Moses thus grew up with an ambiguous triple identity. He was a Hebrew born into “the house of Levi,” he was raised by his adoptive mother as a prince at the center of Egyptian political power, and then he married a foreign wife.
In the “far side of the desert” at Mt. Horeb, God called Moses to return to Egypt, the land of Israel’s genocide, to mediate between God and his people, and between God and pharaoh. He appeared to Moses “in flames of fire from within a bush.” His call was an impossible burden, fraught with ambiguities.
When God called him, Moses responded: “Here am I!” But later he wondered, “Who am I?” God assured him that “the people will listen.” But Moses worried, “they won’t listen.” So, he was full of ambivalence, inhibitions, fears, and doubts, and rightly so. As Zornberg puts it, “there’s a certain kind of reticence, or circumspection, that halts the true prophet, faced with the inscrutable God, whose revelation must be narrowed into what can be said.”
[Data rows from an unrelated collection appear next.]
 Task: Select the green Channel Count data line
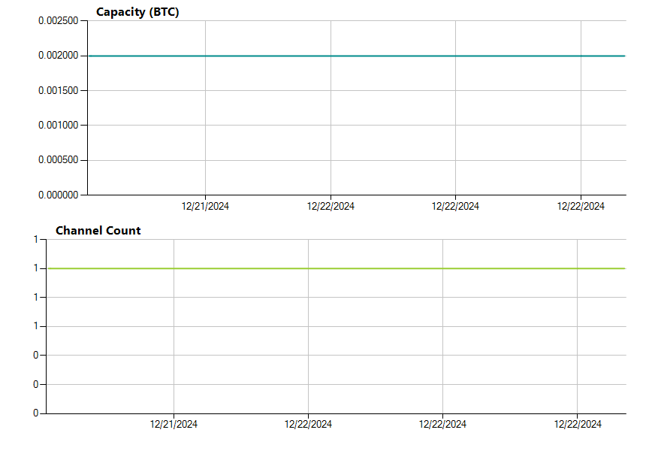click(x=336, y=268)
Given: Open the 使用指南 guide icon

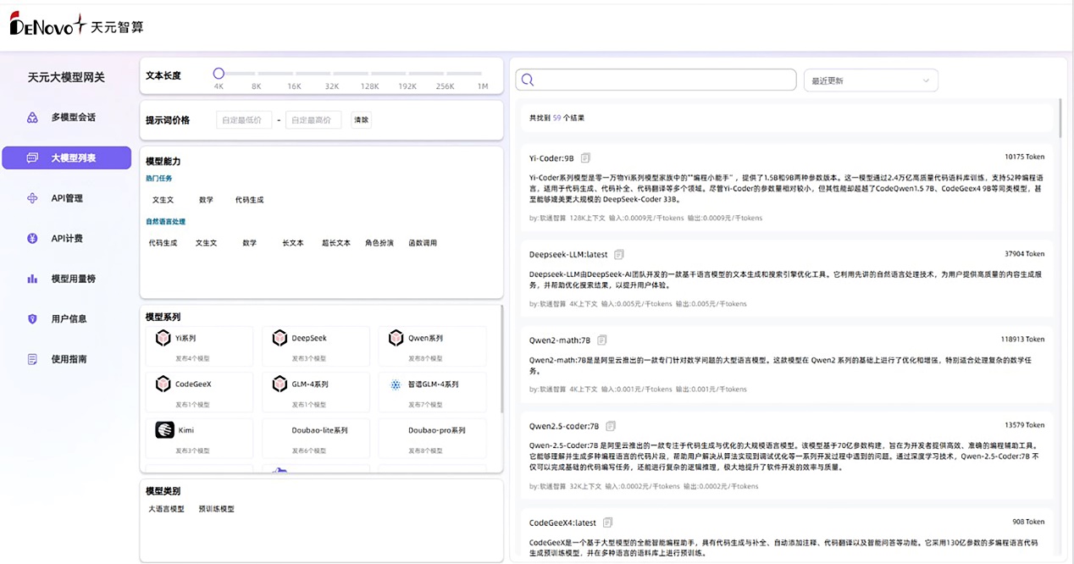Looking at the screenshot, I should [30, 358].
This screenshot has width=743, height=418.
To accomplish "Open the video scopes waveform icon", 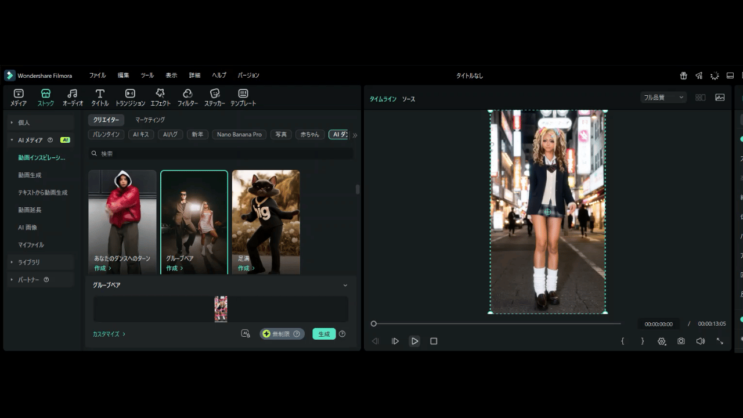I will pyautogui.click(x=720, y=98).
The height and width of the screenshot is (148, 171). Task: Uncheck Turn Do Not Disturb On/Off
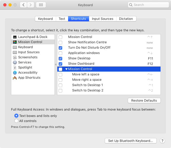point(60,48)
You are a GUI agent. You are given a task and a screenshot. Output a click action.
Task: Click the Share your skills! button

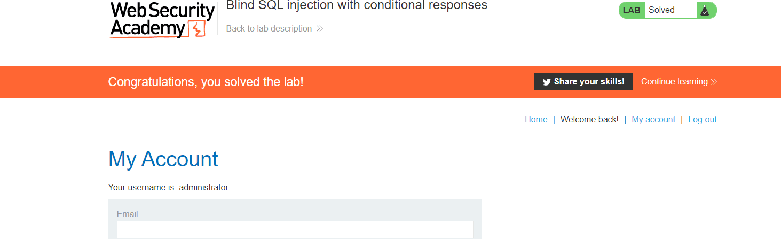[583, 82]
Nonetheless, God insisted: “I am sending you to pharaoh to bring my people the Israelites out of Egypt.” And when Moses doubted his deepest self, God assured him, “I will be with you.” Such is the paradox and burden of prophecy, observed Martin Buber: “It is laid upon the stammering to bring the voice of Heaven to Earth.”
Zornberg’s interpretive methodology will strike most of us Christian readers as quite different, and for that very reason her book is well worth reading. She incorporates a broad and diverse number of sources — psychoanalysis (Freud), midrashic texts from the third to the tenth centuries, classic commentators, modern literature (Dickens, Kafka), poetry (Eliot), philosophers (Ricoeur, Buber, Nietzsche), and even painters (William Turner, Impressionism).
Perhaps this is fitting, for as the dust jacket blurb of this book puts it, “no figure looms larger in Jewish culture than Moses, and few have stories that are more enigmatic or compelling.” In Zornberg’s re-telling, Moses speaks today, 3300 years after he lived.